Mary Hazelton Blanchard Wade 1916
Pilgrims of To-day

Author: Mary Hazelton Blanchard Wade

Publisher:

Published: 1916

Total Pages: 282

ISBN-13:

DOWNLOAD EBOOK

Literary Criticism

Climate Crisis and the 21st-Century British Novel

Astrid Bracke 2017-11-02
Climate Crisis and the 21st-Century British Novel

Author: Astrid Bracke

Publisher: Bloomsbury Publishing

Published: 2017-11-02

Total Pages: 192

ISBN-13: 1474271138

DOWNLOAD EBOOK

This book is available as open access through the Bloomsbury Open Access programme and is available on www.bloomsburycollections.com.
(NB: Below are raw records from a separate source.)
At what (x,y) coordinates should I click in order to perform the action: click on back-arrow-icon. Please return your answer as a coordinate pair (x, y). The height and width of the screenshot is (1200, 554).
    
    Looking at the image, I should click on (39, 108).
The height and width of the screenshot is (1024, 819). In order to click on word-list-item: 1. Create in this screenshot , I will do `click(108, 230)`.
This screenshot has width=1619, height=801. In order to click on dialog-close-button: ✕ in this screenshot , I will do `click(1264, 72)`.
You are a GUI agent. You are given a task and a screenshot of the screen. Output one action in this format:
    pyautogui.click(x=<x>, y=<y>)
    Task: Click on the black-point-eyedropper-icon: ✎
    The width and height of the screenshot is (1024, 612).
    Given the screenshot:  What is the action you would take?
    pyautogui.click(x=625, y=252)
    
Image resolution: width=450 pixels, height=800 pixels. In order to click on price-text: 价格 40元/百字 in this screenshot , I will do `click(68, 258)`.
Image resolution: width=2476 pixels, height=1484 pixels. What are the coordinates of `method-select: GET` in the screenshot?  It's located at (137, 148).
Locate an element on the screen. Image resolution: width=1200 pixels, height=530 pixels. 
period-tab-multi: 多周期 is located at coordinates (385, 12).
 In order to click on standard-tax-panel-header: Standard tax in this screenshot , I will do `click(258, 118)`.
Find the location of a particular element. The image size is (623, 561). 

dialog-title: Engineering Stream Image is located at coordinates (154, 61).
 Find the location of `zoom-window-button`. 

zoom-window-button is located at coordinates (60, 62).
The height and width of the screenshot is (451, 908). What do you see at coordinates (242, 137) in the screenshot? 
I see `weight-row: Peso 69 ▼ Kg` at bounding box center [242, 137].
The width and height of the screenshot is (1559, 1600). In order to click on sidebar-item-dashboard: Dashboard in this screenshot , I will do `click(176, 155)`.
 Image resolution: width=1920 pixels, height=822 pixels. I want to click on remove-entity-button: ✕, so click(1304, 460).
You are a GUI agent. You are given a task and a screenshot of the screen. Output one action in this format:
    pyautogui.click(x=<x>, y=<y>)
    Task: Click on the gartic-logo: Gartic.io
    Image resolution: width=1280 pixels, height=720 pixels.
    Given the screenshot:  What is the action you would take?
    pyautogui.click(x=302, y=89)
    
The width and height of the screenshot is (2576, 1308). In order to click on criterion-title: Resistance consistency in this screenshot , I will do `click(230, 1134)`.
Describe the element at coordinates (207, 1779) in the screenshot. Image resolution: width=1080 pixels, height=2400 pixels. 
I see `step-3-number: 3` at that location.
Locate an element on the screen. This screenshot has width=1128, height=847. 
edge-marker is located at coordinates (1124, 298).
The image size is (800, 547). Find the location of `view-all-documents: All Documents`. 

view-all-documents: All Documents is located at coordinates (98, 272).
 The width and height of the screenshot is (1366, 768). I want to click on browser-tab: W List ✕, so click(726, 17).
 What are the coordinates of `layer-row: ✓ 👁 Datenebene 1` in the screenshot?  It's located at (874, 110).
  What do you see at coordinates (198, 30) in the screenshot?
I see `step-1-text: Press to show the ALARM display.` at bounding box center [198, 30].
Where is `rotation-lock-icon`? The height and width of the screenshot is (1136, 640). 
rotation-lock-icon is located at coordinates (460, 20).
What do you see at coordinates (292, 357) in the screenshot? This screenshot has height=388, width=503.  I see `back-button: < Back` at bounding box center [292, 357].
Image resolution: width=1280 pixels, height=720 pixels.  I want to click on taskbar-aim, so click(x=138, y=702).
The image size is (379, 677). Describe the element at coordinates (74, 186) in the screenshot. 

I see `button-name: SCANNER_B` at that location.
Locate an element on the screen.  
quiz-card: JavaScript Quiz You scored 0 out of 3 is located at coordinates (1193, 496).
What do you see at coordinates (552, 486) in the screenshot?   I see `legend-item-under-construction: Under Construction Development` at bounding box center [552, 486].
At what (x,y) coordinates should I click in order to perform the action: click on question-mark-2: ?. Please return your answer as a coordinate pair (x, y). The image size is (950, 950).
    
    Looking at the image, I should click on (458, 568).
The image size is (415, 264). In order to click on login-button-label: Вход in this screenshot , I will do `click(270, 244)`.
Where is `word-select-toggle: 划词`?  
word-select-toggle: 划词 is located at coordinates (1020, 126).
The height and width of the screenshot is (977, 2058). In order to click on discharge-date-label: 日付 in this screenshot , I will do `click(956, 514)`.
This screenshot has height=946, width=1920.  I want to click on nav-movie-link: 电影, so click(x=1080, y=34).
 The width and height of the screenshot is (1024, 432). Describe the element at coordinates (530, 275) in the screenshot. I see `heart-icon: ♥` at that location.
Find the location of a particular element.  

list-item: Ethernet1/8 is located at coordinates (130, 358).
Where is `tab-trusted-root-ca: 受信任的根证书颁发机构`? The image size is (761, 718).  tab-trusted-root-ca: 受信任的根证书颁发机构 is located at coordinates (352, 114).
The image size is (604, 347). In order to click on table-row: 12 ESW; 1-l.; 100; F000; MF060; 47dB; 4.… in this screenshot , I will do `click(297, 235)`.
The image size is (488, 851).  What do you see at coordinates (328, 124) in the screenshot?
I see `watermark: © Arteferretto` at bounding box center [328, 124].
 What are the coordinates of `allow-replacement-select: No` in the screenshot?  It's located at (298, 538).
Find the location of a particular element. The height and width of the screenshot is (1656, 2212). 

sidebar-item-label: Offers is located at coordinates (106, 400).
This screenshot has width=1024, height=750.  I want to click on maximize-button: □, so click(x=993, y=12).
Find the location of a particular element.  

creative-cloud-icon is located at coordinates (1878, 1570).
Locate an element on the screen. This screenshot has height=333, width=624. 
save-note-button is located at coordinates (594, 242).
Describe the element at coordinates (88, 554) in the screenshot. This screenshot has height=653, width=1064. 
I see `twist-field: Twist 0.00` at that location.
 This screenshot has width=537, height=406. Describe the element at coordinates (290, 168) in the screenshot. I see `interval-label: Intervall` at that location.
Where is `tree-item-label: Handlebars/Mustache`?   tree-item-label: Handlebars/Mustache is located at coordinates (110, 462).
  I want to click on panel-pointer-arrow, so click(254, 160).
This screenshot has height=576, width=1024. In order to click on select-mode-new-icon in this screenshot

The challenge of rapid climate change is forcing us to rethink traditional attitudes to nature. This book is the first study to chart these changing attitudes in 21st-century British fiction. Climate Crisis and the 21st-Century British Novel examines twelve works that reflect growing cultural awareness of climate crisis and participate in the reshaping of the stories that surround it. Central to this renegotiation are four narratives: environmental collapse, pastoral, urban and polar. Bringing ecocriticism into dialogue with narratology and a new body of contemporary writing, Astrid Bracke explores a wide range of texts, from Zadie Smith's NW through Sarah Hall's The Carhullan Army and David Mitchell's Cloud Atlas to the work of a new generation of novelists such as Melissa Harrison and Ross Raisin. As the book shows, post-millennial fictions provide the imaginative space in which to rethink the stories we tell about ourselves and the natural world in a time of crisis.